Nel 1963, la Luftwaffe tedesca fece alcuni esperimenti per il lancio mediante sistema ZEL con un formidabile intercettore F-104G della Lockheed. Ancora oggi, le riprese effettuate in quell’occasione rappresentano una delle migliori testimonianze di questo capitolo poco noto della storia dell’aviazione.
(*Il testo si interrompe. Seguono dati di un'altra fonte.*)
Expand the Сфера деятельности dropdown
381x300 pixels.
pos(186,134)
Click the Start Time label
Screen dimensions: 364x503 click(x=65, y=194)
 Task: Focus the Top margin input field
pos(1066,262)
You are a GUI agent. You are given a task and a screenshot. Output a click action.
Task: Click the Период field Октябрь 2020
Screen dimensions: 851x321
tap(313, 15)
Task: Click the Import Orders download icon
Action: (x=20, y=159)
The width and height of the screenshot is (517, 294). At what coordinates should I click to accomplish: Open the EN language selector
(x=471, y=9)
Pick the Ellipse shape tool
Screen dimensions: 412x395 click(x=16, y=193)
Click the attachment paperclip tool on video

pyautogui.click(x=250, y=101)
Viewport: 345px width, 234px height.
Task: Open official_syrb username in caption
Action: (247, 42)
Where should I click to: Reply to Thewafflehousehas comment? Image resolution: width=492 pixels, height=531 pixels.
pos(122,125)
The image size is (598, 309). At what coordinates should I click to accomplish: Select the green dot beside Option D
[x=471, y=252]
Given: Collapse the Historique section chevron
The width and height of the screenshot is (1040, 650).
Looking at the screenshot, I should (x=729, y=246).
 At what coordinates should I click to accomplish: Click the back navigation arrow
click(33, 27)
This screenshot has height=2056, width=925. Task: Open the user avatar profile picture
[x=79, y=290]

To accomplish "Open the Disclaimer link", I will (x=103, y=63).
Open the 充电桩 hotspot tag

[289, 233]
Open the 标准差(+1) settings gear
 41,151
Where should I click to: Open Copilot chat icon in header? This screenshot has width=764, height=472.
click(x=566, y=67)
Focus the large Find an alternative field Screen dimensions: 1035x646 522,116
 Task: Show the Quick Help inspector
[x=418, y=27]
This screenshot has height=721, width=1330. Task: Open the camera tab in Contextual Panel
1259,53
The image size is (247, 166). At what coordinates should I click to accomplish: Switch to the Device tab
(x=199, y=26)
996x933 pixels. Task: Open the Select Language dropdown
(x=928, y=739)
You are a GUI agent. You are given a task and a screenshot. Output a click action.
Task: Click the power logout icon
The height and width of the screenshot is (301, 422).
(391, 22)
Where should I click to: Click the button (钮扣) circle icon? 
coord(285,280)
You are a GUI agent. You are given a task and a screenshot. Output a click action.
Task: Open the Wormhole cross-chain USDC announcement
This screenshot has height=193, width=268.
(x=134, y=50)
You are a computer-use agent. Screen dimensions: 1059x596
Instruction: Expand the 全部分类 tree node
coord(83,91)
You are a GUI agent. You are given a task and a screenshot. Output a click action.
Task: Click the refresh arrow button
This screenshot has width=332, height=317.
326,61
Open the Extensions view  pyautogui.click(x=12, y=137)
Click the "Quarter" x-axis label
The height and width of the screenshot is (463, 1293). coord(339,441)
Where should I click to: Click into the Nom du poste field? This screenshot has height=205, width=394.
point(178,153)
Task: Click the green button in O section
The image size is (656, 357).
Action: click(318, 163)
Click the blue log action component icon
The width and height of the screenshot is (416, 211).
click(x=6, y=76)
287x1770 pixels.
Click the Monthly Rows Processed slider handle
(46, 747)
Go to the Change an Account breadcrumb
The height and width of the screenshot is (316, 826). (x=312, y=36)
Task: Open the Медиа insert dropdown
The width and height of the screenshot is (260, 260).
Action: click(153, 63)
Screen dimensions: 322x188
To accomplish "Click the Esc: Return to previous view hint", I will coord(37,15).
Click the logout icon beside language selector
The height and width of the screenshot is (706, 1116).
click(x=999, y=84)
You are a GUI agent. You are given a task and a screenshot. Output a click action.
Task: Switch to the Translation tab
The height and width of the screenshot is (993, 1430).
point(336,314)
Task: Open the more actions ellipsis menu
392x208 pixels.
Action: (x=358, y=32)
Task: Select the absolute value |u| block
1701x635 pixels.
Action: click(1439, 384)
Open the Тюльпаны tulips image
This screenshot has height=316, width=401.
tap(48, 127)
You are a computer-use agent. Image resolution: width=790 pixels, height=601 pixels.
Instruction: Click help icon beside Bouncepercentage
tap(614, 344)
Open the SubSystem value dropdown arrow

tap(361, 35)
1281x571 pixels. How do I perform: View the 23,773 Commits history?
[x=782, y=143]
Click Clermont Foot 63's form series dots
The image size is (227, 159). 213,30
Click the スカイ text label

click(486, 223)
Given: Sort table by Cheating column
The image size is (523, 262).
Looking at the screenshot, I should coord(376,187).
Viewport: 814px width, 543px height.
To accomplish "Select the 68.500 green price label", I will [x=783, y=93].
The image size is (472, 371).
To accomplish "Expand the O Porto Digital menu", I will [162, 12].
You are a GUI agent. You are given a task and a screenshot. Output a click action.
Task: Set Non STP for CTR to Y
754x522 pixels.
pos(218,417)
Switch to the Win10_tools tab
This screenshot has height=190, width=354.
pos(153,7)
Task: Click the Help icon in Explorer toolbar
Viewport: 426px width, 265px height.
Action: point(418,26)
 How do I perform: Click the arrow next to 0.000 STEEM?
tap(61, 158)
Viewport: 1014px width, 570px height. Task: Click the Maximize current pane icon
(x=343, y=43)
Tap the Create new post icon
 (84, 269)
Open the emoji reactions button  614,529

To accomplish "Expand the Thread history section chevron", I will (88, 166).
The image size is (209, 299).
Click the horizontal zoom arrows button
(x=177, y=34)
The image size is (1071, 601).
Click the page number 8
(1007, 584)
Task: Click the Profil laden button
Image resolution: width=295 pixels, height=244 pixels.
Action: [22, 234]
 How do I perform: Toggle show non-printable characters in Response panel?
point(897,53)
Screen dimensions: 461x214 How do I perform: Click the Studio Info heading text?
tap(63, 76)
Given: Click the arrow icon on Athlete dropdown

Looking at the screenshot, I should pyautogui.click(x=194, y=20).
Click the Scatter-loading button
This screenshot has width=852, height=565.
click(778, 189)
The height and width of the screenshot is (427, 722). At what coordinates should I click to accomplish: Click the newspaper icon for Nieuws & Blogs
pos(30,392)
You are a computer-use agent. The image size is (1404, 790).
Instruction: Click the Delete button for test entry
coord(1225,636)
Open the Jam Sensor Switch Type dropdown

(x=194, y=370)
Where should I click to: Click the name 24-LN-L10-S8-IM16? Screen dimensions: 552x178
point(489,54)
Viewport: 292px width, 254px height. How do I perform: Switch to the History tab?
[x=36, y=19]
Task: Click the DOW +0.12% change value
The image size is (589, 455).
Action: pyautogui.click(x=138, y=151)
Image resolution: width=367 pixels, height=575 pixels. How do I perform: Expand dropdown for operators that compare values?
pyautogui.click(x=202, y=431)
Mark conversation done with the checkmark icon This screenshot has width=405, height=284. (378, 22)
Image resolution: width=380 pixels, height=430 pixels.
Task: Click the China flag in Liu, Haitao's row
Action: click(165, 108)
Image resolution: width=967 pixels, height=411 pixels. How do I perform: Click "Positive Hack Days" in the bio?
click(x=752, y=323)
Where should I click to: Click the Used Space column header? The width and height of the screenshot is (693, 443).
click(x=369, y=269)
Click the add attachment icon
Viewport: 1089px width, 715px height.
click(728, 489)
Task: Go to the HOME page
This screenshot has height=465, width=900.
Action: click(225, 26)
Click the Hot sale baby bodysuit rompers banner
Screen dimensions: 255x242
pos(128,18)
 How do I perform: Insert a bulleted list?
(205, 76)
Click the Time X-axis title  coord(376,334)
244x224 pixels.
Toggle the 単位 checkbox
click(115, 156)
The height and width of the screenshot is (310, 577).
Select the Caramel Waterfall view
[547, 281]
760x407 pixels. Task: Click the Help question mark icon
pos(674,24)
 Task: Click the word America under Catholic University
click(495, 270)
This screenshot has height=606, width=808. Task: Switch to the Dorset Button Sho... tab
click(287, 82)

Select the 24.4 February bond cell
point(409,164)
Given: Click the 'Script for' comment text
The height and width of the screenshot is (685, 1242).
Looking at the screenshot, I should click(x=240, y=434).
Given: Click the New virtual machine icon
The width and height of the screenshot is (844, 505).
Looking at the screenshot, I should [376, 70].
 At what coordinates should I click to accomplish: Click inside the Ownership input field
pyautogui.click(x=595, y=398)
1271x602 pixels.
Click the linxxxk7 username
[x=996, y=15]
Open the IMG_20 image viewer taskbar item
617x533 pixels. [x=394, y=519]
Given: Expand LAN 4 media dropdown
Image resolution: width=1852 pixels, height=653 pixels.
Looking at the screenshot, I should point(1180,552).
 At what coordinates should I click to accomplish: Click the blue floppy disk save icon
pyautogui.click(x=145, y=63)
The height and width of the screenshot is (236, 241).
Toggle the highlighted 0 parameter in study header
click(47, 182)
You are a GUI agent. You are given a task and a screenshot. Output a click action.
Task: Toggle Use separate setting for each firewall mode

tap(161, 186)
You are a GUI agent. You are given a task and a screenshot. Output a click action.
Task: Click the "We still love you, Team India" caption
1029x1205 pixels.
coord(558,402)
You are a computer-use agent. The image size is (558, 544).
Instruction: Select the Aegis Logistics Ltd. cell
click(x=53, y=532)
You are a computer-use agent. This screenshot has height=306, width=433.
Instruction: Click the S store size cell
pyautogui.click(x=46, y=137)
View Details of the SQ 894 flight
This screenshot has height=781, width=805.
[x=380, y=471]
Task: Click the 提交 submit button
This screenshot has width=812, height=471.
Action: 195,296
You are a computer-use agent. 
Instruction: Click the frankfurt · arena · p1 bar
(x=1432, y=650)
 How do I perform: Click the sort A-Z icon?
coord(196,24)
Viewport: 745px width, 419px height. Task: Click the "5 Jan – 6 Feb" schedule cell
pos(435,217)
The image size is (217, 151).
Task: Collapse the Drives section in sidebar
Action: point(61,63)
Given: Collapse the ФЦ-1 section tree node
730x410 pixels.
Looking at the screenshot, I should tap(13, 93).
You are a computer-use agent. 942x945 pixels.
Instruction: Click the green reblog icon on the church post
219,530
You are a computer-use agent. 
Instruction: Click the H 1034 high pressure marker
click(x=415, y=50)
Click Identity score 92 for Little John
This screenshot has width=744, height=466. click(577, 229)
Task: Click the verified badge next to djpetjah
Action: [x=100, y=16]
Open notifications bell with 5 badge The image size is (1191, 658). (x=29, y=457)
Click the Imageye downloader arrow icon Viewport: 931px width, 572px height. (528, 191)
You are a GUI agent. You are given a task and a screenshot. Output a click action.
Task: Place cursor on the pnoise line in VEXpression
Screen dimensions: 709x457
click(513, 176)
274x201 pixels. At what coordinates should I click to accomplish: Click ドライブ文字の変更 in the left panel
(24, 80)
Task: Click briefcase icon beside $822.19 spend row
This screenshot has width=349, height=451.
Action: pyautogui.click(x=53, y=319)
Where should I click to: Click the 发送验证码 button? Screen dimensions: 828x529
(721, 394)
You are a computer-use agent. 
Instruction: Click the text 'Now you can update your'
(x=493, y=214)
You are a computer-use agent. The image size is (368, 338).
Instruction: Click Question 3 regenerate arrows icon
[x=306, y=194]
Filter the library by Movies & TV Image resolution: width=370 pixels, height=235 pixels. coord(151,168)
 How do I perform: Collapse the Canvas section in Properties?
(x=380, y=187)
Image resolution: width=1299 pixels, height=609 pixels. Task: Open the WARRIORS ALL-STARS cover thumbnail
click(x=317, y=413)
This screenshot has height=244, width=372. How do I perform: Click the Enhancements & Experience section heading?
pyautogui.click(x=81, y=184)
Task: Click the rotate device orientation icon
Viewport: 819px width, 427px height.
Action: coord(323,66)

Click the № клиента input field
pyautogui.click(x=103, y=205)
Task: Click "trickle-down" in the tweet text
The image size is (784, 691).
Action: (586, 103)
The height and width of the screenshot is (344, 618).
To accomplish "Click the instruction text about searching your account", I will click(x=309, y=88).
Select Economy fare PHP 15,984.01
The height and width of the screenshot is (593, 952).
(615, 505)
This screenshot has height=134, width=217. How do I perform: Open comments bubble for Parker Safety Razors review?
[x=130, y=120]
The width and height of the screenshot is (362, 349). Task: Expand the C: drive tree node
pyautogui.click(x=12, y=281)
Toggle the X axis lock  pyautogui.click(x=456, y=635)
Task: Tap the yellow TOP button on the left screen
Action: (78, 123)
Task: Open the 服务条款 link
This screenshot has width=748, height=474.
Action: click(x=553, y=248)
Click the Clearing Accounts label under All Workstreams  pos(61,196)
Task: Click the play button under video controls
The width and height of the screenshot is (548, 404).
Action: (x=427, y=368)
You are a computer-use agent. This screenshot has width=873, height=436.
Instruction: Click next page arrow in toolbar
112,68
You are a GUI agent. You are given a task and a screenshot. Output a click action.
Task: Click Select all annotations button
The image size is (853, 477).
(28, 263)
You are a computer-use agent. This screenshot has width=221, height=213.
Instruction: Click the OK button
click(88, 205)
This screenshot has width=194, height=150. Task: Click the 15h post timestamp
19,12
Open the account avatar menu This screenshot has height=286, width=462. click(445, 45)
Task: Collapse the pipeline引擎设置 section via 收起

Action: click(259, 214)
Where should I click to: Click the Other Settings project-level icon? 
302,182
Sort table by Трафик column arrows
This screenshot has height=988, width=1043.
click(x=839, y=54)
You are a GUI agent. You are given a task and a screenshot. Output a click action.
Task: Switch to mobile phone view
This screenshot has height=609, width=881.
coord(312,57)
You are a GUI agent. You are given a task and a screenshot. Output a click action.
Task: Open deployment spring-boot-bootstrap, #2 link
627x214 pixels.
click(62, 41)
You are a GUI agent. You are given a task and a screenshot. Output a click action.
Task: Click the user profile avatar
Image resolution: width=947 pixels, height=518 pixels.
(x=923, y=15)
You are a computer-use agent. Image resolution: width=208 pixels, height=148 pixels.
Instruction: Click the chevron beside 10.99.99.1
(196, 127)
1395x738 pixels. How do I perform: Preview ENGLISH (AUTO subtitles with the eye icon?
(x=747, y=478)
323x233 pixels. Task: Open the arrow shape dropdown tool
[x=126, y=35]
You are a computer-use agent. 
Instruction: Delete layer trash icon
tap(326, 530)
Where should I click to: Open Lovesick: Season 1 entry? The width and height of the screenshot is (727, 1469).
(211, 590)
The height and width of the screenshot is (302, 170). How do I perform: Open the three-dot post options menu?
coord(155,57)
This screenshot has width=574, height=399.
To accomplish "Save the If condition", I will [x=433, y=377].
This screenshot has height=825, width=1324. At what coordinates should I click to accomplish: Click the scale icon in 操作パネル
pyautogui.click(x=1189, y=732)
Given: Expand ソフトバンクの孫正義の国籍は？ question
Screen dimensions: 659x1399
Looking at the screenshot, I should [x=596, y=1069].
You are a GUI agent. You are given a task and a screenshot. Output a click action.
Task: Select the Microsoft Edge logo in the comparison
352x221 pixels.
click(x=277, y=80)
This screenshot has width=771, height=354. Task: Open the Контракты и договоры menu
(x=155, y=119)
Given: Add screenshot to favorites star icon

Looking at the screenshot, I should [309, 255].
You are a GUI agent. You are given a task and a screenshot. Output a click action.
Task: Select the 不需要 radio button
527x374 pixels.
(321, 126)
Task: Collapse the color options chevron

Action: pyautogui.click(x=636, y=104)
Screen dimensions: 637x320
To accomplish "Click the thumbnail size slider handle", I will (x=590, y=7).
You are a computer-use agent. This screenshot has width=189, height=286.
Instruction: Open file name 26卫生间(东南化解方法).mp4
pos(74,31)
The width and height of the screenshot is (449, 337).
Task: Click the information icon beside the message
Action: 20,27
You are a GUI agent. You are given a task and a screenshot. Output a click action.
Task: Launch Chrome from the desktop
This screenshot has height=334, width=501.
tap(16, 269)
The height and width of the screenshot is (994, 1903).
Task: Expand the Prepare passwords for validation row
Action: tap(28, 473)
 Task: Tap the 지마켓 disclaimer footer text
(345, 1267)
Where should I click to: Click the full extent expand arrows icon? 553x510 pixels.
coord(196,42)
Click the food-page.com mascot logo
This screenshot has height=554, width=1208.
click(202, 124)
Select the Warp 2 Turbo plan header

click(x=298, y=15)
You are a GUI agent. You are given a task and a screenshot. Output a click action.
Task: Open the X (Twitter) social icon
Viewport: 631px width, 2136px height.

Perché nessuno aveva stranamente pensato a mettere in relazione, fino a quel momento, la potenziale utilità di un simile approccio alla guerra nei cieli con la sua fattibilità logistica, ovvero il rapporto di rischio/guadagno, costi e praticità funzionale. Poiché per implementare con profitto un qualsiasi sistema decentrato di lancio di velivoli con armamento nucleare, senza alcun tipo di preavviso, sarebbe stato necessario trasportarli materialmente sulle strade sotto gli occhi di tutti, quindi posizionarli in un luogo remoto e adeguatamente sorvegliato 24 ore su 24. Squadre di meccanici ed ingegneri esperti avrebbero dovuto inoltre effettuare periodicamente un giro di tutte le suddette location “segrete” assicurandosi che i jet fossero in condizioni adeguate di volo, sempre pronti ad intervenire nel caso in cui il cielo si fosse colorato di rosso e le bombe avessero iniziato a cadere scuotendo dalle fondamenta ogni parvenza di organizzazione preventiva. Basti aggiungere a questo, verso la metà degli anni ’60, l’invenzione inglese del primo caccia a decollo verticale di successo, l’iconico Harrier Jet capace di fare a meno di piste senza alcun tipo di razzo al seguito, per comprendere come il sistema ZEL, assieme alle sue controparti sviluppate all’estero, fosse destinato inevitabilmente a finire nella dispensa delle cose dimenticate.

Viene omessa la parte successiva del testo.